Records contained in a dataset
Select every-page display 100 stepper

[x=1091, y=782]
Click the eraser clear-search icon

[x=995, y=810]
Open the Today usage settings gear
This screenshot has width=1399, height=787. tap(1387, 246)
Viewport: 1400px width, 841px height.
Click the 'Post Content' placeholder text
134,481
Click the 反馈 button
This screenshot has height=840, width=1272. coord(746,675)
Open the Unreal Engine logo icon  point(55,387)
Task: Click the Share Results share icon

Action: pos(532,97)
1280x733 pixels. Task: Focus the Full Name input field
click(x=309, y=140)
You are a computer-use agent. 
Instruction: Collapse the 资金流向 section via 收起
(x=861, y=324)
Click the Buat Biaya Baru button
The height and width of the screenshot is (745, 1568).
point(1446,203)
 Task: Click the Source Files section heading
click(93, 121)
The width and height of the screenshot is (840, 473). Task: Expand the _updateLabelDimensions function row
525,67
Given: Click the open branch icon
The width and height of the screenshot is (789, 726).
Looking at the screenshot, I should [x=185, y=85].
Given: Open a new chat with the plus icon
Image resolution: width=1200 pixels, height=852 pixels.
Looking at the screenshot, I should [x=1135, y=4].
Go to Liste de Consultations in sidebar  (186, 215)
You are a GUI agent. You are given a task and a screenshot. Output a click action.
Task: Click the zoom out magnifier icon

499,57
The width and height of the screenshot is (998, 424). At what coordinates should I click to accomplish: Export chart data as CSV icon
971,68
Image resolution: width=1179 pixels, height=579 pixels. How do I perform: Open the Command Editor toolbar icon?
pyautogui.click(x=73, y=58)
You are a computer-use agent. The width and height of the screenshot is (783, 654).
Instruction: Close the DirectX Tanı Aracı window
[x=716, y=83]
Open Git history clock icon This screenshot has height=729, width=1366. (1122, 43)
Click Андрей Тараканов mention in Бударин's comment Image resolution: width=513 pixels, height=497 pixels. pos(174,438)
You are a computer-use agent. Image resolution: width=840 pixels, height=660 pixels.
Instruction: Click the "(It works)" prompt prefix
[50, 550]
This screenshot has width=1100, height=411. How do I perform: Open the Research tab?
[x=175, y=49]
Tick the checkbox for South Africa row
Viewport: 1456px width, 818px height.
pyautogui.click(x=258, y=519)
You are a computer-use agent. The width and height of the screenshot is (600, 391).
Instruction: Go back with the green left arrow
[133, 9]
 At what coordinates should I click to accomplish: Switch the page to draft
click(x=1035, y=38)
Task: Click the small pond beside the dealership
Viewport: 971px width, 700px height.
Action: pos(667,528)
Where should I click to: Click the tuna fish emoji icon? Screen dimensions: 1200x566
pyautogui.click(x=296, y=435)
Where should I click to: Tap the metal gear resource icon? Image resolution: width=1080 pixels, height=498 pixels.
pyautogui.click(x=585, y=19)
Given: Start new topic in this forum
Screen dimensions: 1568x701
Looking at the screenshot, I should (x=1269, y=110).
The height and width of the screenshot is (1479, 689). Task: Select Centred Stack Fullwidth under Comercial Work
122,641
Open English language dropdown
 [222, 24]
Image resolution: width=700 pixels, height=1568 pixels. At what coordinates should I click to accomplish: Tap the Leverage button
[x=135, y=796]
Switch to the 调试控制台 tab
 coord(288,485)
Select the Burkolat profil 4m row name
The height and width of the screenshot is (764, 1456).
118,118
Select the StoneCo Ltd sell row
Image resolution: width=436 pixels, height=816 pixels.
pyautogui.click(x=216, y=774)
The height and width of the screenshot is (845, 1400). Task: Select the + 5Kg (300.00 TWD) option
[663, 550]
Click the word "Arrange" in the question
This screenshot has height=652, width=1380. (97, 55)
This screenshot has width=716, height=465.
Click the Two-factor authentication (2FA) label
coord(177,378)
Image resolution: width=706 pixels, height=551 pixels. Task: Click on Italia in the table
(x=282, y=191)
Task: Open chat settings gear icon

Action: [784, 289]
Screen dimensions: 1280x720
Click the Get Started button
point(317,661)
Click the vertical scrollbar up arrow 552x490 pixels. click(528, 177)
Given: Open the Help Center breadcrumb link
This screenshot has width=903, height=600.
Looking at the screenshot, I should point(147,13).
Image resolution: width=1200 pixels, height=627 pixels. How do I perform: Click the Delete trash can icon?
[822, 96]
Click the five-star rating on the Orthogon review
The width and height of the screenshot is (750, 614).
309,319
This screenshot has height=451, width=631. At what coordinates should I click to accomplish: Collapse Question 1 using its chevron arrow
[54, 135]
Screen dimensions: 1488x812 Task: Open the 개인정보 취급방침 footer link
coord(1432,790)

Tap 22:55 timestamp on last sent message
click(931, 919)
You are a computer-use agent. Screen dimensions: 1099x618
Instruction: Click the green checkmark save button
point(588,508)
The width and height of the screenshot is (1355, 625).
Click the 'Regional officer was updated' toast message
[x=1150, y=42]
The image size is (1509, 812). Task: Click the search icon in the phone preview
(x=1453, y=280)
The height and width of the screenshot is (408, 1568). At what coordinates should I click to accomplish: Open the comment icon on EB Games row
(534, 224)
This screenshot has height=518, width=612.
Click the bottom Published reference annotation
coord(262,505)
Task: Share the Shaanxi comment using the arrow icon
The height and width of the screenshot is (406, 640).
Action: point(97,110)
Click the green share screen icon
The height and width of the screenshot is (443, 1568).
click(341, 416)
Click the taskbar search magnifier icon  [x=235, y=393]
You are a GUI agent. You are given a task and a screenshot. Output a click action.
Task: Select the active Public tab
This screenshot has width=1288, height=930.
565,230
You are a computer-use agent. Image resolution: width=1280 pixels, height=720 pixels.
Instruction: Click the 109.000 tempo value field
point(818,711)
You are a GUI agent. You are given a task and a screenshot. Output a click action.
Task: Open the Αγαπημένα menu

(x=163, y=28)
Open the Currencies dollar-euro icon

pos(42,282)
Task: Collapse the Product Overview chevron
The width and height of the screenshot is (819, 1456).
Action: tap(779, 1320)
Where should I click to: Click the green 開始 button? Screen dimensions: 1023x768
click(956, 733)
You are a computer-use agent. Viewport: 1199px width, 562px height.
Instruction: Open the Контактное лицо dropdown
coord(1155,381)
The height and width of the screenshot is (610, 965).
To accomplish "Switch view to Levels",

TASK TO COMPLETE.
Set down the whole of the data, exactly as it stands.

YOUR SOLUTION.
Select every-page display 100 stepper

[x=1091, y=782]
Click the eraser clear-search icon

[x=995, y=810]
Open the Today usage settings gear
This screenshot has width=1399, height=787. tap(1387, 246)
Viewport: 1400px width, 841px height.
Click the 'Post Content' placeholder text
134,481
Click the 反馈 button
This screenshot has height=840, width=1272. coord(746,675)
Open the Unreal Engine logo icon  point(55,387)
Task: Click the Share Results share icon

Action: pos(532,97)
1280x733 pixels. Task: Focus the Full Name input field
click(x=309, y=140)
You are a computer-use agent. 
Instruction: Collapse the 资金流向 section via 收起
(x=861, y=324)
Click the Buat Biaya Baru button
The height and width of the screenshot is (745, 1568).
point(1446,203)
 Task: Click the Source Files section heading
click(93, 121)
The width and height of the screenshot is (840, 473). Task: Expand the _updateLabelDimensions function row
525,67
Given: Click the open branch icon
The width and height of the screenshot is (789, 726).
Looking at the screenshot, I should [x=185, y=85].
Given: Open a new chat with the plus icon
Image resolution: width=1200 pixels, height=852 pixels.
Looking at the screenshot, I should [x=1135, y=4].
Go to Liste de Consultations in sidebar  (186, 215)
You are a GUI agent. You are given a task and a screenshot. Output a click action.
Task: Click the zoom out magnifier icon

499,57
The width and height of the screenshot is (998, 424). At what coordinates should I click to accomplish: Export chart data as CSV icon
971,68
Image resolution: width=1179 pixels, height=579 pixels. How do I perform: Open the Command Editor toolbar icon?
pyautogui.click(x=73, y=58)
You are a computer-use agent. The width and height of the screenshot is (783, 654).
Instruction: Close the DirectX Tanı Aracı window
[x=716, y=83]
Open Git history clock icon This screenshot has height=729, width=1366. (1122, 43)
Click Андрей Тараканов mention in Бударин's comment Image resolution: width=513 pixels, height=497 pixels. pos(174,438)
You are a computer-use agent. Image resolution: width=840 pixels, height=660 pixels.
Instruction: Click the "(It works)" prompt prefix
[50, 550]
This screenshot has width=1100, height=411. How do I perform: Open the Research tab?
[x=175, y=49]
Tick the checkbox for South Africa row
Viewport: 1456px width, 818px height.
pyautogui.click(x=258, y=519)
You are a computer-use agent. The width and height of the screenshot is (600, 391).
Instruction: Go back with the green left arrow
[133, 9]
 At what coordinates should I click to accomplish: Switch the page to draft
click(x=1035, y=38)
Task: Click the small pond beside the dealership
Viewport: 971px width, 700px height.
Action: pos(667,528)
Where should I click to: Click the tuna fish emoji icon? Screen dimensions: 1200x566
pyautogui.click(x=296, y=435)
Where should I click to: Tap the metal gear resource icon? Image resolution: width=1080 pixels, height=498 pixels.
pyautogui.click(x=585, y=19)
Given: Start new topic in this forum
Screen dimensions: 1568x701
Looking at the screenshot, I should (x=1269, y=110).
The height and width of the screenshot is (1479, 689). Task: Select Centred Stack Fullwidth under Comercial Work
122,641
Open English language dropdown
 [222, 24]
Image resolution: width=700 pixels, height=1568 pixels. At what coordinates should I click to accomplish: Tap the Leverage button
[x=135, y=796]
Switch to the 调试控制台 tab
 coord(288,485)
Select the Burkolat profil 4m row name
The height and width of the screenshot is (764, 1456).
118,118
Select the StoneCo Ltd sell row
Image resolution: width=436 pixels, height=816 pixels.
pyautogui.click(x=216, y=774)
The height and width of the screenshot is (845, 1400). Task: Select the + 5Kg (300.00 TWD) option
[663, 550]
Click the word "Arrange" in the question
This screenshot has height=652, width=1380. (97, 55)
This screenshot has width=716, height=465.
Click the Two-factor authentication (2FA) label
coord(177,378)
Image resolution: width=706 pixels, height=551 pixels. Task: Click on Italia in the table
(x=282, y=191)
Task: Open chat settings gear icon

Action: [784, 289]
Screen dimensions: 1280x720
Click the Get Started button
point(317,661)
Click the vertical scrollbar up arrow 552x490 pixels. click(528, 177)
Given: Open the Help Center breadcrumb link
This screenshot has width=903, height=600.
Looking at the screenshot, I should point(147,13).
Image resolution: width=1200 pixels, height=627 pixels. How do I perform: Click the Delete trash can icon?
[822, 96]
Click the five-star rating on the Orthogon review
The width and height of the screenshot is (750, 614).
309,319
This screenshot has height=451, width=631. At what coordinates should I click to accomplish: Collapse Question 1 using its chevron arrow
[54, 135]
Screen dimensions: 1488x812 Task: Open the 개인정보 취급방침 footer link
coord(1432,790)

Tap 22:55 timestamp on last sent message
click(931, 919)
You are a computer-use agent. Screen dimensions: 1099x618
Instruction: Click the green checkmark save button
point(588,508)
The width and height of the screenshot is (1355, 625).
Click the 'Regional officer was updated' toast message
[x=1150, y=42]
The image size is (1509, 812). Task: Click the search icon in the phone preview
(x=1453, y=280)
The height and width of the screenshot is (408, 1568). At what coordinates should I click to accomplish: Open the comment icon on EB Games row
(534, 224)
This screenshot has height=518, width=612.
Click the bottom Published reference annotation
coord(262,505)
Task: Share the Shaanxi comment using the arrow icon
The height and width of the screenshot is (406, 640).
Action: point(97,110)
Click the green share screen icon
The height and width of the screenshot is (443, 1568).
click(341, 416)
Click the taskbar search magnifier icon  [x=235, y=393]
You are a GUI agent. You are given a task and a screenshot. Output a click action.
Task: Select the active Public tab
This screenshot has width=1288, height=930.
565,230
You are a computer-use agent. Image resolution: width=1280 pixels, height=720 pixels.
Instruction: Click the 109.000 tempo value field
point(818,711)
You are a GUI agent. You are given a task and a screenshot. Output a click action.
Task: Open the Αγαπημένα menu

(x=163, y=28)
Open the Currencies dollar-euro icon

pos(42,282)
Task: Collapse the Product Overview chevron
The width and height of the screenshot is (819, 1456).
Action: tap(779, 1320)
Where should I click to: Click the green 開始 button? Screen dimensions: 1023x768
click(956, 733)
You are a computer-use agent. Viewport: 1199px width, 562px height.
Instruction: Open the Контактное лицо dropdown
coord(1155,381)
The height and width of the screenshot is (610, 965).
To accomplish "Switch view to Levels",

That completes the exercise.